Task instructions ▸ Please recast the records below as a JSON list of strings, one string per line and no blank lines: begin at the line that has "Where should I click to: Remove" and stop after the line that has "Looking at the screenshot, I should pos(100,581).".

[Stored records]

__________

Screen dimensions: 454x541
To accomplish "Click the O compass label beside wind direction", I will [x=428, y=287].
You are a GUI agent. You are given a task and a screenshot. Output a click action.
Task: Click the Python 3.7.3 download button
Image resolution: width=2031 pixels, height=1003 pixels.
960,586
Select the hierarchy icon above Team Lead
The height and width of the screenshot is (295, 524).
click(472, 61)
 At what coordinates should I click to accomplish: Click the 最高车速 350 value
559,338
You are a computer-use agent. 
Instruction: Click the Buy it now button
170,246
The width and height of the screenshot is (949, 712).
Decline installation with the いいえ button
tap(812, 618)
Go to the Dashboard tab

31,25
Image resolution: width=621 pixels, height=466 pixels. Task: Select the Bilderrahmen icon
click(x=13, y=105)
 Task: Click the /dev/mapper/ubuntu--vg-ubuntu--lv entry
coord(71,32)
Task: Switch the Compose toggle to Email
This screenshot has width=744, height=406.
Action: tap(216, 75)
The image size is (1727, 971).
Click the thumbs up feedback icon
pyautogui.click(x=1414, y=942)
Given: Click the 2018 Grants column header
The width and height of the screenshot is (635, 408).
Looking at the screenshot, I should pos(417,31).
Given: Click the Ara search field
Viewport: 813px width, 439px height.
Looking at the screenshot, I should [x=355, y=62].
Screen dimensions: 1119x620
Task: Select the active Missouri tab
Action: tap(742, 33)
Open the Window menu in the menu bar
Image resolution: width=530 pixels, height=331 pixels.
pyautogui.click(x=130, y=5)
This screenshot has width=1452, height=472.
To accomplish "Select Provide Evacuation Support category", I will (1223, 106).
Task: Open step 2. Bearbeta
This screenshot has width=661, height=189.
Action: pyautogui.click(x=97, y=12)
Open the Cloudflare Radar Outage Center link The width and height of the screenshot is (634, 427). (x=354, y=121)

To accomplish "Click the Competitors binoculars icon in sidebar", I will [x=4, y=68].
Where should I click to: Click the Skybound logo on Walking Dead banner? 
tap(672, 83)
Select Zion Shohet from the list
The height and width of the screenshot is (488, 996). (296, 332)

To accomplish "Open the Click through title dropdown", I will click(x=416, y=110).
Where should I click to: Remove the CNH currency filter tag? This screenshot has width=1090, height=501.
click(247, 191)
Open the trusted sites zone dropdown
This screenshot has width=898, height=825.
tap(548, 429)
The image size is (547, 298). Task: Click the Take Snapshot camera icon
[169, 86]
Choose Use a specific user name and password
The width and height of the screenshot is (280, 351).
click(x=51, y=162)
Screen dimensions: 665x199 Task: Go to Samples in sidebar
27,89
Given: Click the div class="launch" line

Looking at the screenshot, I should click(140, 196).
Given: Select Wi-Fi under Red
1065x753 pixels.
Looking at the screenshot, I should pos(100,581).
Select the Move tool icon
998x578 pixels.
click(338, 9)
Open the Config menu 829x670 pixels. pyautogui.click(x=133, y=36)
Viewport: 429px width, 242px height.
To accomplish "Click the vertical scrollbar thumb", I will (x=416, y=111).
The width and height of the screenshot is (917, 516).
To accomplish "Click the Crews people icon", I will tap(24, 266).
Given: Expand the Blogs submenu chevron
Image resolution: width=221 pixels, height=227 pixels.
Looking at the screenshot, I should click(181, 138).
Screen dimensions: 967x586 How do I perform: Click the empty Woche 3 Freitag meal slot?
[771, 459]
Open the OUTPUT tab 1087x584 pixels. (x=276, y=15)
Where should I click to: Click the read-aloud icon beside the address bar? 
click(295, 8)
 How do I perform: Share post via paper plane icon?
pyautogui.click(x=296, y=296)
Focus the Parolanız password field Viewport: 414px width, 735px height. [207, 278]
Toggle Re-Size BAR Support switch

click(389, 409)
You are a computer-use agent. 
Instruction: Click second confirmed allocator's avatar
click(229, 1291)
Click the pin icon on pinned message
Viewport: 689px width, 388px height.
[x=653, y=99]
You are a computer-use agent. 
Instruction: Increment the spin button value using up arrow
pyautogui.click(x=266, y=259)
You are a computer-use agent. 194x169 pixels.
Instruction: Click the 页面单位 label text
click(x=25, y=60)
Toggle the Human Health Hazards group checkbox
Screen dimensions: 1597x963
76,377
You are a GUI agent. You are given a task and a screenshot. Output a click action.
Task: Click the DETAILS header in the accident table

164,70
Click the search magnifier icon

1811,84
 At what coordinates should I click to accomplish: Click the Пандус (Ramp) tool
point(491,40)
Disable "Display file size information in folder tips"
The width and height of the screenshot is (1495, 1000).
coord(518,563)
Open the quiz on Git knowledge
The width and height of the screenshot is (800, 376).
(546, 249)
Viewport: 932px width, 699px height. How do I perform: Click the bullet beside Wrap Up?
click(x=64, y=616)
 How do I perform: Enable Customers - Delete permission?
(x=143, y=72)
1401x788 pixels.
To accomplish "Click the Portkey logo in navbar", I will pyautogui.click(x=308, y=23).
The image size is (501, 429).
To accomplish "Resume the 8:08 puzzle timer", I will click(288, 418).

__________

Reply ▸
[
  "Where should I click to: Remove the CNH currency filter tag? This screenshot has width=1090, height=501.",
  "click(247, 191)",
  "Open the trusted sites zone dropdown",
  "This screenshot has width=898, height=825.",
  "tap(548, 429)",
  "The image size is (547, 298). Task: Click the Take Snapshot camera icon",
  "[169, 86]",
  "Choose Use a specific user name and password",
  "The width and height of the screenshot is (280, 351).",
  "click(x=51, y=162)",
  "Screen dimensions: 665x199 Task: Go to Samples in sidebar",
  "27,89",
  "Given: Click the div class=\"launch\" line",
  "Looking at the screenshot, I should click(140, 196).",
  "Given: Select Wi-Fi under Red",
  "1065x753 pixels.",
  "Looking at the screenshot, I should pos(100,581)."
]